You can use a package called textplot. It can be installed normally from CRAN.
textplot::textplot_dependencyparser normally takes a data frame of udpipe results as an argument, but since you don't need all the columns, you can plot spacyr results with a little processing.
spacyr::spacy_parse(
c("望遠鏡で泳ぐ彼女を見た", "頭が赤い魚を食べる猫", "外国人参政権"),
dependency = TRUE,
lemma = FALSE,
pos = TRUE # upos in UD
) %>%
dplyr::rename(upos = pos) %>% # rename to upos here
dplyr::filter(doc_id == "text1") %>% # needs to be passed one sentence at a time
textplot::textplot_dependencyparser()

cleanNLP
About cleanNLP
This is an R package that allows you to use UDPipe, spaCy, and CoreNLP in a tidy way!

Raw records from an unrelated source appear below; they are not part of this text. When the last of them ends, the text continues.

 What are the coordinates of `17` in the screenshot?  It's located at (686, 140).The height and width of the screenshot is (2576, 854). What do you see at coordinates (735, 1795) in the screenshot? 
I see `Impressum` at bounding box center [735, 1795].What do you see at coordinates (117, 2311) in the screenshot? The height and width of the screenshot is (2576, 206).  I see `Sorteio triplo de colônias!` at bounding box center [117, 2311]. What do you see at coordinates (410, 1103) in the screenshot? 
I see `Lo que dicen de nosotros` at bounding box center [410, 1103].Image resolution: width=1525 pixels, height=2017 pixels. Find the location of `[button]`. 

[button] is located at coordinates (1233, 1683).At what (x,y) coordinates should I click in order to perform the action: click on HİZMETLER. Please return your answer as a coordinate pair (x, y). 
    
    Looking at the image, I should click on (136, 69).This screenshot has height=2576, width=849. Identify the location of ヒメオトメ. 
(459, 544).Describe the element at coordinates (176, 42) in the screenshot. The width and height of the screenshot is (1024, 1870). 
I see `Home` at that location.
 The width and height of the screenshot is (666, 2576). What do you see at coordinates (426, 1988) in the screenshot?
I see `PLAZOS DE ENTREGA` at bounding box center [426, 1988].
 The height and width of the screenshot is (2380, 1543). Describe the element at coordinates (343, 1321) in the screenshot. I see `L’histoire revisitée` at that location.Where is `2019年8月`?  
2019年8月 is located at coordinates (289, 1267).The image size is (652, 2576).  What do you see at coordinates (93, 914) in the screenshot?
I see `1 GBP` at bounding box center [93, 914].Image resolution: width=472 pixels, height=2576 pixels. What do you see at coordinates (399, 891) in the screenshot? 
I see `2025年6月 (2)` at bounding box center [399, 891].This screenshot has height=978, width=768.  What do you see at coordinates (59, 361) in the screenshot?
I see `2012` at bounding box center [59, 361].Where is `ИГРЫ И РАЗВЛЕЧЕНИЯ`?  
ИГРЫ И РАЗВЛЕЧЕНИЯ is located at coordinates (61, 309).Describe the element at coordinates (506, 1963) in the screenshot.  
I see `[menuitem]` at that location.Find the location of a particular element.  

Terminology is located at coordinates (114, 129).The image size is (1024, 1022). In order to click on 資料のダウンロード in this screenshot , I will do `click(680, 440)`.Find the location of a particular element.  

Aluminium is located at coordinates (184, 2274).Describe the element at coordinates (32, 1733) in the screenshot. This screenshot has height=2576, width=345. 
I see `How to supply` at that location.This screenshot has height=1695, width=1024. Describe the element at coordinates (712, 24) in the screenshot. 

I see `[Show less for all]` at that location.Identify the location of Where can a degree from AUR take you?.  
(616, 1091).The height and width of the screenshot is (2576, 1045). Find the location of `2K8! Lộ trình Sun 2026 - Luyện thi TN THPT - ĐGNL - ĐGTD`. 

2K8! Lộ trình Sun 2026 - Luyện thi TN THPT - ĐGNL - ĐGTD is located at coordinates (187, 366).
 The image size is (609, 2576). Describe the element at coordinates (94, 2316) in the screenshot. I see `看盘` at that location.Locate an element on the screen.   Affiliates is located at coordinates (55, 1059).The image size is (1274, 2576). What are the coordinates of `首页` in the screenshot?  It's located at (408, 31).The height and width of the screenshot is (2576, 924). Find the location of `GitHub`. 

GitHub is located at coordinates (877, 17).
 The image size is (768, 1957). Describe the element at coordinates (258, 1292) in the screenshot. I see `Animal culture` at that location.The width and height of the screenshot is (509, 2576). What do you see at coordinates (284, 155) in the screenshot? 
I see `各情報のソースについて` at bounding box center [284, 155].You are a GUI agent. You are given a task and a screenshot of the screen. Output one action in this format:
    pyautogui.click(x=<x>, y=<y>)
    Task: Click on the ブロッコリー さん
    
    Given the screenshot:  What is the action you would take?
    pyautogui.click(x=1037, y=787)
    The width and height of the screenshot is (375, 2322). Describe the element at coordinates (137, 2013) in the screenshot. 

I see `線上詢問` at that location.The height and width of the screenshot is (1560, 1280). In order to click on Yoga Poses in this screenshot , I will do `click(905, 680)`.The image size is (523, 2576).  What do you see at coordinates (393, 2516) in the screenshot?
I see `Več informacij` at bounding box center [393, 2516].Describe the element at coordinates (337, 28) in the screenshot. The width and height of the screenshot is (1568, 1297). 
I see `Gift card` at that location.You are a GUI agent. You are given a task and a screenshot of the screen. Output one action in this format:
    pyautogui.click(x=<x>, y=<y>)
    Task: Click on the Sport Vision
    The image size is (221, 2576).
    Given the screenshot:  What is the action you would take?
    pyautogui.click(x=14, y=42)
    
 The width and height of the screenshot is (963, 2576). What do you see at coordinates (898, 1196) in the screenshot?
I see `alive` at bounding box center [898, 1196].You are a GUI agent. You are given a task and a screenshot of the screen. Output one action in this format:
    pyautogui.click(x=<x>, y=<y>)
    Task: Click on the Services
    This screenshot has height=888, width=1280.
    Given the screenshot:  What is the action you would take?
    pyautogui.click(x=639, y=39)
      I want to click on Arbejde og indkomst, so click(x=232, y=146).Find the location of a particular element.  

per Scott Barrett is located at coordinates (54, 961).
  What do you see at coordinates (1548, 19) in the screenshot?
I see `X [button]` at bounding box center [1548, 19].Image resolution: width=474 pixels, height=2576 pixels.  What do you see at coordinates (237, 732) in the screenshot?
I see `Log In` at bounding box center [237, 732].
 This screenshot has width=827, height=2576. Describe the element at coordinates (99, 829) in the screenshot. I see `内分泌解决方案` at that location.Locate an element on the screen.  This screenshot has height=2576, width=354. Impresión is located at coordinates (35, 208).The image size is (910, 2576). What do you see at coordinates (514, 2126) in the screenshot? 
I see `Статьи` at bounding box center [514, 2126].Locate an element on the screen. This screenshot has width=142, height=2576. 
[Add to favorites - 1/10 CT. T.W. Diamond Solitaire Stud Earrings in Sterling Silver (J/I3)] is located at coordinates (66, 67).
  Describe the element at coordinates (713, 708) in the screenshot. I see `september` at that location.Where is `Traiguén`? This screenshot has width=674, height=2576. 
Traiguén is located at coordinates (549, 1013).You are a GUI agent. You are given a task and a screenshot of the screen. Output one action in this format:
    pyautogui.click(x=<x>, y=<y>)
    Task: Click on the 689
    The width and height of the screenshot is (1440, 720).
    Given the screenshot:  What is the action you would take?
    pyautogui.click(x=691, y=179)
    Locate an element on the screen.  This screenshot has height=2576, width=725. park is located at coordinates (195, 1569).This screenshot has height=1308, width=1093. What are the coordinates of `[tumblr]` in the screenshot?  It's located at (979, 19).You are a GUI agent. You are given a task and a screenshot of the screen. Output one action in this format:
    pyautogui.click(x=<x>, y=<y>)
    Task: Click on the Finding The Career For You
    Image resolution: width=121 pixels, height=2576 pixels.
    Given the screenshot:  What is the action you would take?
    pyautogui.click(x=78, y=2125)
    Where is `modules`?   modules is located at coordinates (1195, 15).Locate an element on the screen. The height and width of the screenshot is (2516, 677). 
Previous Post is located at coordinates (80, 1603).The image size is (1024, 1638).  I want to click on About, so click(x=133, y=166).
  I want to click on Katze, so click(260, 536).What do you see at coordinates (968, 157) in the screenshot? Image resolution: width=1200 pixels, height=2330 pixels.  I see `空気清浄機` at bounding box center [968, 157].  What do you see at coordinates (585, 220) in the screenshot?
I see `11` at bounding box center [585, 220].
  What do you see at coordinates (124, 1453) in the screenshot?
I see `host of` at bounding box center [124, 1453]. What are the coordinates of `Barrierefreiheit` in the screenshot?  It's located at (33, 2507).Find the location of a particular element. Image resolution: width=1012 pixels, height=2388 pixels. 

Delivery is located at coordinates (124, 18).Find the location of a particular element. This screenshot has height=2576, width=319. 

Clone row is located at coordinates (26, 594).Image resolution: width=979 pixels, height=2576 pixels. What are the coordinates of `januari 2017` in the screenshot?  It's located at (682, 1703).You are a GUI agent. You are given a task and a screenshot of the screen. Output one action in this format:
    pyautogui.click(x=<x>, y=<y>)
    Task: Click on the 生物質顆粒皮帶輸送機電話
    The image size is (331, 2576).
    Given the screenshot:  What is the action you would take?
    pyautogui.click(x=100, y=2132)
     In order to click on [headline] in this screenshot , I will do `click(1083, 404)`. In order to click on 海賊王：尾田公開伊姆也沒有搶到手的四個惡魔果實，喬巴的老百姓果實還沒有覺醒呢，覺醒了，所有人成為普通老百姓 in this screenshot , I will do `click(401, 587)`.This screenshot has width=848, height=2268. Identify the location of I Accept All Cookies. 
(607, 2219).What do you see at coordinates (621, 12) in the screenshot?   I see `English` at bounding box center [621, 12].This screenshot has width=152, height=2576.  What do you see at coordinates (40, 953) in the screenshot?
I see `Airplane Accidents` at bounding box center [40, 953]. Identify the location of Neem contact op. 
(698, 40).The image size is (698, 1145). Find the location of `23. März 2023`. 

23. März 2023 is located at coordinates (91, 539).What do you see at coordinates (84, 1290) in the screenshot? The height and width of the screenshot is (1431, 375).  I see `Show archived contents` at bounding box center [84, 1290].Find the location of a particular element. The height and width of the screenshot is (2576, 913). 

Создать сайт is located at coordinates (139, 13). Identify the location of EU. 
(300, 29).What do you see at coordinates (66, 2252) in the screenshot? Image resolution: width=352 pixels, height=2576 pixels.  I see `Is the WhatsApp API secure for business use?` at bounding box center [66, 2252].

For UDPipe, it uses udpipe as a backend. For spaCy and CoreNLP, it seems to use pip to install Python libraries separately and use them as a backend (it is unrelated to spacyr or coreNLP). Effectively, it is a wrapper for udpipe.
Usage
cleanNLP::cnlp_init_udpipe will get it running. On Windows, you need to convert and pass the character encoding as UTF-8.
cleanNLP::cnlp_init_udpipe(model_name = "japanese")
annotation <- cleanNLP::cnlp_annotate(input = iconv("望遠鏡で泳ぐ彼女を見た", to = "UTF-8"))
annotation$token
#>
#> # A tibble: 7 x 11
#> doc_id sid tid token token_with_ws lemma upos xpos feats tid_source relation
#> * <int> <int> <chr> <chr> <chr> <chr> <chr> <chr> <chr> <chr> <chr>
#> 1 1 1 1 望遠鏡 望遠鏡 望遠鏡 NOUN NN <NA> 6 obl
#> 2 1 1 2 で で で ADP PS <NA> 1 case
#> 3 1 1 3 泳ぐ 泳ぐ 泳ぐ VERB VV <NA> 4 acl
#> 4 1 1 4 彼女 彼女 彼女 PRON NP <NA> 6 obj
#> 5 1 1 5 を を を ADP PS <NA> 4 case
#> 6 1 1 6 見 見 見る VERB VV <NA> 0 root
#> 7 1 1 7 た た た AUX AV <NA> 6 aux
To be honest, it doesn't feel much different from udpipe, but cleanNLP does manage the loaded models within an environment inside the package's namespace.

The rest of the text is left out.